Mohor Sheikh

Personal information
- Born: 21 March 1997 (age 29) Rajshahi, Bangladesh
- Batting: Right-handed
- Bowling: Right-arm medium
- Role: Bowler

Domestic team information
- 2019: Dhaka Dynamites

Career statistics
| Competition | First-class | Twenty20 |
| Matches | 4 | 1 |
| Runs scored | 1 | 0 |
| Batting average | 0.33 | 0.00 |
| 100s/50s | 0/0 | 0/0 |
| Top score | 1* | 0 |
| Balls bowled | 664 | 24 |
| Wickets | 17 | 2 |
| Bowling average | 21.94 | 12.00 |
| 5 wickets in innings | 2 | 0 |
| 10 wickets in match | 0 | 0 |
| Best bowling | 5/24 | 2/24 |
| Catches/stumpings | 0/0 | 0/0 |
- Source: Cricinfo, 11 October 2018

= Mohor Sheikh =

Bangladeshi cricketer

Mohor Sheikh Antor (born 21 March 1997) is a Bangladeshi cricketer.

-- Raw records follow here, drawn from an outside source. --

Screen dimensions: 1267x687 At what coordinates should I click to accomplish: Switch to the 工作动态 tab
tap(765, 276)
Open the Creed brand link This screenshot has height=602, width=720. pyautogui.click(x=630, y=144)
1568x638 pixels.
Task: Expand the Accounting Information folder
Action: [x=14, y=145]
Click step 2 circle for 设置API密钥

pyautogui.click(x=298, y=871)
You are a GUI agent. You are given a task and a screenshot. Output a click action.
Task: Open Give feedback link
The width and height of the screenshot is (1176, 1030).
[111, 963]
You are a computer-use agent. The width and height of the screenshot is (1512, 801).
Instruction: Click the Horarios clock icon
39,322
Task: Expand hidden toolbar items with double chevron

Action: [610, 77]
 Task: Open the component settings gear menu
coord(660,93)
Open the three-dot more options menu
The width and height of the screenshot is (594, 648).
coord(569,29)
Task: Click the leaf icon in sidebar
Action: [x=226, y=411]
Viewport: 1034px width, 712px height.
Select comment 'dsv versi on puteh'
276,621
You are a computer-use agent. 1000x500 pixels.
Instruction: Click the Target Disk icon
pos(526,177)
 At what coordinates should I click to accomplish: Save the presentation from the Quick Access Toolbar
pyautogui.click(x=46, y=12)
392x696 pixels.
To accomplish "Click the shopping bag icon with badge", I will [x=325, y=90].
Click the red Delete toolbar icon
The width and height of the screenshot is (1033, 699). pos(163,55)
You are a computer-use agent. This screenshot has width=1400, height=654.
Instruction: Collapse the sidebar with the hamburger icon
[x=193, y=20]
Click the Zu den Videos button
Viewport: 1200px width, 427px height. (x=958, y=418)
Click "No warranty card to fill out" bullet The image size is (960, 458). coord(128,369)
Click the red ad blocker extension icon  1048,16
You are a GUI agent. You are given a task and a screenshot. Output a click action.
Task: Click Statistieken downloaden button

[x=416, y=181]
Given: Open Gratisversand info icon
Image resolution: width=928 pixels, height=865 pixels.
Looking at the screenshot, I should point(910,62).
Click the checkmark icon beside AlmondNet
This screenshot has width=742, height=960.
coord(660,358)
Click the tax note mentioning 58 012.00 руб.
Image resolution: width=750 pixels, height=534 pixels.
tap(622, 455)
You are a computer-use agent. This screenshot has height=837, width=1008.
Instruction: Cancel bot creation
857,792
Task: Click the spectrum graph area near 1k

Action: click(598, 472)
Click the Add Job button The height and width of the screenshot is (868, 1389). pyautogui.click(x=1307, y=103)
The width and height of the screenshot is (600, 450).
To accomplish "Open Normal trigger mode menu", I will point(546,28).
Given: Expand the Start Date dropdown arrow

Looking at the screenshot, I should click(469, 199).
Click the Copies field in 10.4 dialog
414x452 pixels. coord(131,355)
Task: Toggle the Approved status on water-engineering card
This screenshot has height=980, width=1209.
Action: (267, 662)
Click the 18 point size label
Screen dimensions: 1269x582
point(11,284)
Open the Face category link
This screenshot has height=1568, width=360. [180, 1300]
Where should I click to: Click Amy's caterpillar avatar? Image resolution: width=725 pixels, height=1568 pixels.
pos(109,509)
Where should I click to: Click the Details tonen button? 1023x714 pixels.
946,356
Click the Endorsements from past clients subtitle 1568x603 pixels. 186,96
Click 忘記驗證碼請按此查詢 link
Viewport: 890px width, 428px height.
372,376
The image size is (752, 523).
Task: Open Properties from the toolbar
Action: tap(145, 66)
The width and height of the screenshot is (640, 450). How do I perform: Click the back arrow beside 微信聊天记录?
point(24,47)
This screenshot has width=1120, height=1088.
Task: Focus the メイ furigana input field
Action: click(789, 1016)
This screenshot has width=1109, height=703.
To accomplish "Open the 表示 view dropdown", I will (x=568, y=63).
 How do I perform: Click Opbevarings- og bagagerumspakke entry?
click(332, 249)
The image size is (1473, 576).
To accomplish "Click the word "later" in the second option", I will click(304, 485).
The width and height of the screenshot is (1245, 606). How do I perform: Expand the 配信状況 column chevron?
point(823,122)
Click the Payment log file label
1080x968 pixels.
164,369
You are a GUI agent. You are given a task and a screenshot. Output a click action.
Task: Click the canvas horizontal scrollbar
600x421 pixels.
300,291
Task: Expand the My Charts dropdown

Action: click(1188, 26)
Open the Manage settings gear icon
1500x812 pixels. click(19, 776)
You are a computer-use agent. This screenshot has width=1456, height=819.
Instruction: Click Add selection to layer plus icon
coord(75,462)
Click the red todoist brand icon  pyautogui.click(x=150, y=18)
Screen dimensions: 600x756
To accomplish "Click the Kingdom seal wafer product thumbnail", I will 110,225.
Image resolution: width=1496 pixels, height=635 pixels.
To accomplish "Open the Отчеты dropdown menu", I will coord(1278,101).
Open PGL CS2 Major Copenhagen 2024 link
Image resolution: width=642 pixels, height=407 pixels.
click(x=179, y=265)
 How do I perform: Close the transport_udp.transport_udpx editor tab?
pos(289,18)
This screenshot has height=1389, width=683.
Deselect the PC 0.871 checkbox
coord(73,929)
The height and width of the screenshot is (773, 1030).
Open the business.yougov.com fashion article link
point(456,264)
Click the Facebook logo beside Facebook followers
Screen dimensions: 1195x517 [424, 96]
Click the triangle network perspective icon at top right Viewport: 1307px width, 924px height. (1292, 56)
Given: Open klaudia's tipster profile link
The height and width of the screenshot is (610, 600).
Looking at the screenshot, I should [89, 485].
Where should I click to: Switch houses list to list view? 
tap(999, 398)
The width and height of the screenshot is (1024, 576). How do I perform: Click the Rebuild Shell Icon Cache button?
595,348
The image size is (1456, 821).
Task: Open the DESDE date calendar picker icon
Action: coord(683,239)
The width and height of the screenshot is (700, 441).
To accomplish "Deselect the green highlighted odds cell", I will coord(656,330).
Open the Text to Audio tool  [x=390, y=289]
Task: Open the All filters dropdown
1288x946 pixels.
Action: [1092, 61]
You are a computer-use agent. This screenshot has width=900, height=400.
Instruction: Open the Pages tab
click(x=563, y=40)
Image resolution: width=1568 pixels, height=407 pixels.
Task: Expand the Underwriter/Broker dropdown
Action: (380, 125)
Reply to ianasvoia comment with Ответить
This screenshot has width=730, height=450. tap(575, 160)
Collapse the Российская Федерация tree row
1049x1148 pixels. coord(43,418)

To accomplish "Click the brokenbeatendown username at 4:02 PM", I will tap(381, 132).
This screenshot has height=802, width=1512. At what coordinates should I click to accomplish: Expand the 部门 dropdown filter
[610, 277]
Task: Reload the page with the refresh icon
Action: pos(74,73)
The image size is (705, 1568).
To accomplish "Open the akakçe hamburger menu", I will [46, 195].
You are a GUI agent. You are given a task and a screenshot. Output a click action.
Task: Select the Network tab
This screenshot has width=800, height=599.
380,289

He made his first-class debut for Rajshahi Division in the 2018–19 National Cricket League on 8 October 2018. Later the same month, he was named in the Bangladesh Cricket Board XI's squad for a warm-up match against the visiting Zimbabwe team.

In October 2018, he was named in the squad for the Dhaka Dynamites team, following the draft for the 2018–19 Bangladesh Premier League. In December 2018, he was named in Bangladesh's team for the 2018 ACC Emerging Teams Asia Cup.

He made his Twenty20 debut for Dhaka Dynamites in the 2018–19 Bangladesh Premier League on 5 January 2019. He made his List A debut for Prime Bank Cricket Club against Khelaghar in the 2018–19 Dhaka Premier Division Cricket League on 9 March 2019.